── MATERIAL ──
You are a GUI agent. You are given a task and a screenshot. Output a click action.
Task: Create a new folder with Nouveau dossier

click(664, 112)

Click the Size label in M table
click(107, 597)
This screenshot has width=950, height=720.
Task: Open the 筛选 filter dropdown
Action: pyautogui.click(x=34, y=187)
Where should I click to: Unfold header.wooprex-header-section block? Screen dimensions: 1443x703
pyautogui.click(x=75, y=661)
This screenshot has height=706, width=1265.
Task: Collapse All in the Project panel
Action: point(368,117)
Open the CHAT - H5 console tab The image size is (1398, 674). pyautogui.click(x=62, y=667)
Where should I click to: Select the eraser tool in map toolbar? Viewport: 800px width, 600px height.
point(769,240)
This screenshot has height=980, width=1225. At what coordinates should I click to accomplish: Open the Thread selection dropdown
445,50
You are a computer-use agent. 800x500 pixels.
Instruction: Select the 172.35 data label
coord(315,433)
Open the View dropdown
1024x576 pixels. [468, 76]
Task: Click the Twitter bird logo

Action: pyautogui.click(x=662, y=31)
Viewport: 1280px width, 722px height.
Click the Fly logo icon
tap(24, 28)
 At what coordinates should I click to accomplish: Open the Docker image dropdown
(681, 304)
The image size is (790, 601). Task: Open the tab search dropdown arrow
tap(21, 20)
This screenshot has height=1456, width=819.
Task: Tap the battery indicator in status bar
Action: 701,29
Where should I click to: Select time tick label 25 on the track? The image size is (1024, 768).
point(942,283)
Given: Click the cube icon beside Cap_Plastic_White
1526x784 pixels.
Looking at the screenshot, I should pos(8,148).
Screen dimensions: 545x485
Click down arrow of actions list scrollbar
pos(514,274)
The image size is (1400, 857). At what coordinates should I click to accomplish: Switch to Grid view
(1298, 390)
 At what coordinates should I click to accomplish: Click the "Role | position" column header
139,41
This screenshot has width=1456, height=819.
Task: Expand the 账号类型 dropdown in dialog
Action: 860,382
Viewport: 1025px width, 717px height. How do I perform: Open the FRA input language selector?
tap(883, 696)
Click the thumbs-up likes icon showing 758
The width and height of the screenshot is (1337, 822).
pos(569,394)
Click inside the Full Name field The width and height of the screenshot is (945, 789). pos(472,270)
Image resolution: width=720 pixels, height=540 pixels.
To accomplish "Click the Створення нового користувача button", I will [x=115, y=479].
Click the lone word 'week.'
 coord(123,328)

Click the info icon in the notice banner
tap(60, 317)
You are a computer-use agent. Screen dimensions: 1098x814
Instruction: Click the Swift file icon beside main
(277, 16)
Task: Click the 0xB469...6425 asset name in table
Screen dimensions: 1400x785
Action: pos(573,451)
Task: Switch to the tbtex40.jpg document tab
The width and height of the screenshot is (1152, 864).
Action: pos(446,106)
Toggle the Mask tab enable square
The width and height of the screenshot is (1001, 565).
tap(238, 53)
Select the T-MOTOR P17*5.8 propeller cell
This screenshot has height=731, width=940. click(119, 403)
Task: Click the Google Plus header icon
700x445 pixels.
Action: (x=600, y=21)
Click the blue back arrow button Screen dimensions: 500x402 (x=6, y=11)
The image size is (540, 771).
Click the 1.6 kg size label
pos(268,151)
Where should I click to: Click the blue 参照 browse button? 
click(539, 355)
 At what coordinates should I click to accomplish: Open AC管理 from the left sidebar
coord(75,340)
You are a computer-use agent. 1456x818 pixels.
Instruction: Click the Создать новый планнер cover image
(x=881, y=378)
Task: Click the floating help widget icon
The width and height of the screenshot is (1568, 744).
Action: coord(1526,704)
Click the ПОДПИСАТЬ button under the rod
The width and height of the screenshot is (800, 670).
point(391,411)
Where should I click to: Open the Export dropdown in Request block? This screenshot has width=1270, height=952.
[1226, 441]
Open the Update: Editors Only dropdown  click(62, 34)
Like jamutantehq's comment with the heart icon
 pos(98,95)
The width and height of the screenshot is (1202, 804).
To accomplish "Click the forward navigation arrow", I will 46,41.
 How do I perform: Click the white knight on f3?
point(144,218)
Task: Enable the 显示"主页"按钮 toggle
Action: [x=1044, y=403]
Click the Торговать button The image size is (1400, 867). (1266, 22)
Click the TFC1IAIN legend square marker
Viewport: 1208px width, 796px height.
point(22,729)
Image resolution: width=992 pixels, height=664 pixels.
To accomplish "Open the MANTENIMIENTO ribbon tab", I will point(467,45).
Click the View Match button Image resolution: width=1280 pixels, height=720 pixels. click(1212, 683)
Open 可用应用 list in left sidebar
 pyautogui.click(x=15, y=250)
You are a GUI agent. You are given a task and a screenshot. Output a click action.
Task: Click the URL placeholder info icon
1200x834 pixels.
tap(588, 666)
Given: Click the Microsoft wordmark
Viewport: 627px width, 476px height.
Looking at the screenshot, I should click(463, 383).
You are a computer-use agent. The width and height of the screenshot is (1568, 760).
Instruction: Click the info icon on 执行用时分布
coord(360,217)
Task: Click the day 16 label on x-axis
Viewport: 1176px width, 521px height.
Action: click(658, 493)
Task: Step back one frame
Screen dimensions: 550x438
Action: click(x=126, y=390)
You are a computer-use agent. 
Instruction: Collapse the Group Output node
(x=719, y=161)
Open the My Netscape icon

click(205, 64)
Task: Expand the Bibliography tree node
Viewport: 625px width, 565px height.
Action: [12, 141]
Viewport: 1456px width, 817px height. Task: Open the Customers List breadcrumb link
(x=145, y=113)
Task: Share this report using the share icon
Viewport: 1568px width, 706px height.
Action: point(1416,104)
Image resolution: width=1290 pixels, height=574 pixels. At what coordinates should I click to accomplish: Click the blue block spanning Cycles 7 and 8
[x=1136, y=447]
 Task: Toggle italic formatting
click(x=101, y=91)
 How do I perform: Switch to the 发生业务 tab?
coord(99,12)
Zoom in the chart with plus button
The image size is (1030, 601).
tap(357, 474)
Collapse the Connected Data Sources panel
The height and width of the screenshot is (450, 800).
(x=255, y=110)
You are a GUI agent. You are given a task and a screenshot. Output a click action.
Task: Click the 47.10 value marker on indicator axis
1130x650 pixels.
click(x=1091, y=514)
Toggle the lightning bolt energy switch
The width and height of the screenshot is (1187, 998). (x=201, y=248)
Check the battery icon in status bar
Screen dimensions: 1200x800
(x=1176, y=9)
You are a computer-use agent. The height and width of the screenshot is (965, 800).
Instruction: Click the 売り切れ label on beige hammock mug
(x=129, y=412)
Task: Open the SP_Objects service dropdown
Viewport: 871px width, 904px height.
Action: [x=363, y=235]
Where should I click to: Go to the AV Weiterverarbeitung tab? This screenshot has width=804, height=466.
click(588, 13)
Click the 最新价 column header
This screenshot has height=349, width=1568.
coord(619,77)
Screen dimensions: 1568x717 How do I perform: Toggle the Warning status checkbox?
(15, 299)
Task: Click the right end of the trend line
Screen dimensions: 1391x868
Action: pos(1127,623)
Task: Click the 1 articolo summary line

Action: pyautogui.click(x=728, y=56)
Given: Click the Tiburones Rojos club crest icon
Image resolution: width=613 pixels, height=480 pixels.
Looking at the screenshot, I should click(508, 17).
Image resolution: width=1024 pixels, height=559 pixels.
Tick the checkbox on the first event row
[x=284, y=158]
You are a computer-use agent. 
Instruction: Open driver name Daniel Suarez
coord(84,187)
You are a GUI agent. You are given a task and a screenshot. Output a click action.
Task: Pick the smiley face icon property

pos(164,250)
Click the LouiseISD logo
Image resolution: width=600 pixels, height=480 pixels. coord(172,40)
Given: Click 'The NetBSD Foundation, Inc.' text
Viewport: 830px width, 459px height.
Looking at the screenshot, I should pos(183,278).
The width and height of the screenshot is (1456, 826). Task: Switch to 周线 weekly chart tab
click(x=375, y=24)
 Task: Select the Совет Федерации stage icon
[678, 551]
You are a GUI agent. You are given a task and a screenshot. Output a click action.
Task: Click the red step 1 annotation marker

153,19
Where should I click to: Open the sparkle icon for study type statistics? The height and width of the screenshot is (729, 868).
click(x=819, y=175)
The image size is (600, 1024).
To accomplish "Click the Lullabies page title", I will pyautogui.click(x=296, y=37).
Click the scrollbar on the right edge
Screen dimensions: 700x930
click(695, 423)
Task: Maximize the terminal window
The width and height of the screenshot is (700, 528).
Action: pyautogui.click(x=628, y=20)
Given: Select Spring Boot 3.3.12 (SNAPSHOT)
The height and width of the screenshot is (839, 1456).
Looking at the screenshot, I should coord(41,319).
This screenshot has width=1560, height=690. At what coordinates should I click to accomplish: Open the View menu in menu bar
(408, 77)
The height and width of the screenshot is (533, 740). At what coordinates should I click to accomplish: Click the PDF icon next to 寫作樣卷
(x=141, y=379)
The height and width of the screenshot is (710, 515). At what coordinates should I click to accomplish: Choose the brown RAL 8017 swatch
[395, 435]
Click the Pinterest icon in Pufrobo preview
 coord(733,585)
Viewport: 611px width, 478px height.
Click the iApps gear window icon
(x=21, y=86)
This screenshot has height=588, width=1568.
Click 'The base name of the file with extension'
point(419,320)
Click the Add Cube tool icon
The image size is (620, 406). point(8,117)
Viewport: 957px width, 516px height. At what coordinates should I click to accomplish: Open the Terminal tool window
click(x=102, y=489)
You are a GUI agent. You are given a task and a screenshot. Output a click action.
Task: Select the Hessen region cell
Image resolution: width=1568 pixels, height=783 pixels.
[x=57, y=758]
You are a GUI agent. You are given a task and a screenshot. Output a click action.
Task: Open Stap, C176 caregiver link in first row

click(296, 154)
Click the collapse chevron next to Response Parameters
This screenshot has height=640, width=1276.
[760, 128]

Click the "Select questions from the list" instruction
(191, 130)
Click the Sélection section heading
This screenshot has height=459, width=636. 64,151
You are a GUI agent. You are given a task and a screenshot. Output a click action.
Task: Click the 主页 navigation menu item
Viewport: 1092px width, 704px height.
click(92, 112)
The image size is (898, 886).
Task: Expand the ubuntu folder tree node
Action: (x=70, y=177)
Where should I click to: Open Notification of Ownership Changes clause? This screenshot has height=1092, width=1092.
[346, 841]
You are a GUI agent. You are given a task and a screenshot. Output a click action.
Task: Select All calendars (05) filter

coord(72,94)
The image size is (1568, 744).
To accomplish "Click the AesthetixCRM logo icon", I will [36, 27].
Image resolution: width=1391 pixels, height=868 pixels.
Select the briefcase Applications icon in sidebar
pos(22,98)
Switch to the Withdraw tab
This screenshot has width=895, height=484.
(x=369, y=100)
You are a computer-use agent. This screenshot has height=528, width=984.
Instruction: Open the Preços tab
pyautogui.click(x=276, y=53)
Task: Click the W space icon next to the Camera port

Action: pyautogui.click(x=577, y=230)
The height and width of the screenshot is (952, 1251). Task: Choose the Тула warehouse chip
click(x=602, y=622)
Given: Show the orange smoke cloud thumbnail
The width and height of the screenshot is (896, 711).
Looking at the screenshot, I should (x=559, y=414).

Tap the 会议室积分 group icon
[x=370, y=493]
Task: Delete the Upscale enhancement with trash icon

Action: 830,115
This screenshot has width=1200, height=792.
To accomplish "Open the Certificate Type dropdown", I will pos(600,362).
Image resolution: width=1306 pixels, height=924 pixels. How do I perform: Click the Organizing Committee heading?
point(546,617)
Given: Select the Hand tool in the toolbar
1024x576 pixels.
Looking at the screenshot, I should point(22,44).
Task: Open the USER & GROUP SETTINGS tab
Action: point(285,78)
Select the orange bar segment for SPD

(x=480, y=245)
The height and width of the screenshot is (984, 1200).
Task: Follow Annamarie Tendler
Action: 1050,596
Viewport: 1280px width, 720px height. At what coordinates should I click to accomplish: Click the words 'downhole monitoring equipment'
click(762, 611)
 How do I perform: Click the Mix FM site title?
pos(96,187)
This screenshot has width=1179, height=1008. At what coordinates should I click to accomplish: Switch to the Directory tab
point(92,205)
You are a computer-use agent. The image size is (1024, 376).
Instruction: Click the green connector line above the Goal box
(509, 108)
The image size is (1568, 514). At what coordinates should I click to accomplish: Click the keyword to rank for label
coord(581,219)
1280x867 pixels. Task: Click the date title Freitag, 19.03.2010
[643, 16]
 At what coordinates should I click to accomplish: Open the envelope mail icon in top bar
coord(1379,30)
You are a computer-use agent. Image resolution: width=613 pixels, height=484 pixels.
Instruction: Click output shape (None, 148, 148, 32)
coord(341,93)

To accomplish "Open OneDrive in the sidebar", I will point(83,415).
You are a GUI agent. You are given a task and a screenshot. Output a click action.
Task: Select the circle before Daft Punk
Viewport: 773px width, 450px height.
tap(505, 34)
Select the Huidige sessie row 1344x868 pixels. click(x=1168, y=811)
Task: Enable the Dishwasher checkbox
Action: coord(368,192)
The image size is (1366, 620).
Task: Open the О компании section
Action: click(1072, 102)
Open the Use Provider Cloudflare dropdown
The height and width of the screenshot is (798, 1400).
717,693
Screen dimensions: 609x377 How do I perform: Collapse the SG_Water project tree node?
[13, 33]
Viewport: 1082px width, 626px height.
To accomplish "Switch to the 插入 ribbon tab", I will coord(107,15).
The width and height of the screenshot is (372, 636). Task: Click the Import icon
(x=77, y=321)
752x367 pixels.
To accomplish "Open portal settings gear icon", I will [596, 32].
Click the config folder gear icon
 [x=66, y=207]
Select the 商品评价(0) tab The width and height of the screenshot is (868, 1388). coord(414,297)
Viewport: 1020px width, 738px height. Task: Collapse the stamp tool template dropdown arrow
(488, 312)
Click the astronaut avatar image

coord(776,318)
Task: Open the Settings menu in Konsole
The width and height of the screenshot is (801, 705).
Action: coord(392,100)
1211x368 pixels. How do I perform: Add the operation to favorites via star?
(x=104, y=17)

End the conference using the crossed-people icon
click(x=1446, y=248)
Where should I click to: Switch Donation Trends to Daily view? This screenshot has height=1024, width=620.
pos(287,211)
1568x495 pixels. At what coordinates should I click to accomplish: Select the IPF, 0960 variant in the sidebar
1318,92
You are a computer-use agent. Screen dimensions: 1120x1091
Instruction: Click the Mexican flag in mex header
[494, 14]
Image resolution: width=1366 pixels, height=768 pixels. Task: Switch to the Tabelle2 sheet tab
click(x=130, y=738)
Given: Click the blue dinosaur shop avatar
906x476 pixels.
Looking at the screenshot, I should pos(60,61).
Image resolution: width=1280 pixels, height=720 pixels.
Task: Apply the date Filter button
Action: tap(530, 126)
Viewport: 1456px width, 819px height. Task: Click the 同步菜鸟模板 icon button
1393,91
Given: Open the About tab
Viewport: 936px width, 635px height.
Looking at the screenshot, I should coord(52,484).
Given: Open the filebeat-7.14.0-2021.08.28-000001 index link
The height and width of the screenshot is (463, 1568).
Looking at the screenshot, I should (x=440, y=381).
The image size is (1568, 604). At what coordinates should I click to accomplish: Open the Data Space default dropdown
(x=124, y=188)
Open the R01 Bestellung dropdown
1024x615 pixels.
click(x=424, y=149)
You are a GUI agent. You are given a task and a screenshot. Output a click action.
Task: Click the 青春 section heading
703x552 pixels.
───
EXERCISE TASK. Copy out the lines of the material verbatim, beginning at the line that contains "Task: Click the floating help widget icon" and stopping after the line that contains "tap(588, 666)".

SOLUTION FOR THIS EXERCISE.
Task: Click the floating help widget icon
The width and height of the screenshot is (1568, 744).
Action: coord(1526,704)
Click the ПОДПИСАТЬ button under the rod
The width and height of the screenshot is (800, 670).
point(391,411)
Where should I click to: Open the Export dropdown in Request block? This screenshot has width=1270, height=952.
[1226, 441]
Open the Update: Editors Only dropdown  click(62, 34)
Like jamutantehq's comment with the heart icon
 pos(98,95)
The width and height of the screenshot is (1202, 804).
To accomplish "Click the forward navigation arrow", I will 46,41.
 How do I perform: Click the white knight on f3?
point(144,218)
Task: Enable the 显示"主页"按钮 toggle
Action: [x=1044, y=403]
Click the Торговать button The image size is (1400, 867). (1266, 22)
Click the TFC1IAIN legend square marker
Viewport: 1208px width, 796px height.
point(22,729)
Image resolution: width=992 pixels, height=664 pixels.
To accomplish "Open the MANTENIMIENTO ribbon tab", I will point(467,45).
Click the View Match button Image resolution: width=1280 pixels, height=720 pixels. click(1212, 683)
Open 可用应用 list in left sidebar
 pyautogui.click(x=15, y=250)
You are a GUI agent. You are given a task and a screenshot. Output a click action.
Task: Click the URL placeholder info icon
1200x834 pixels.
tap(588, 666)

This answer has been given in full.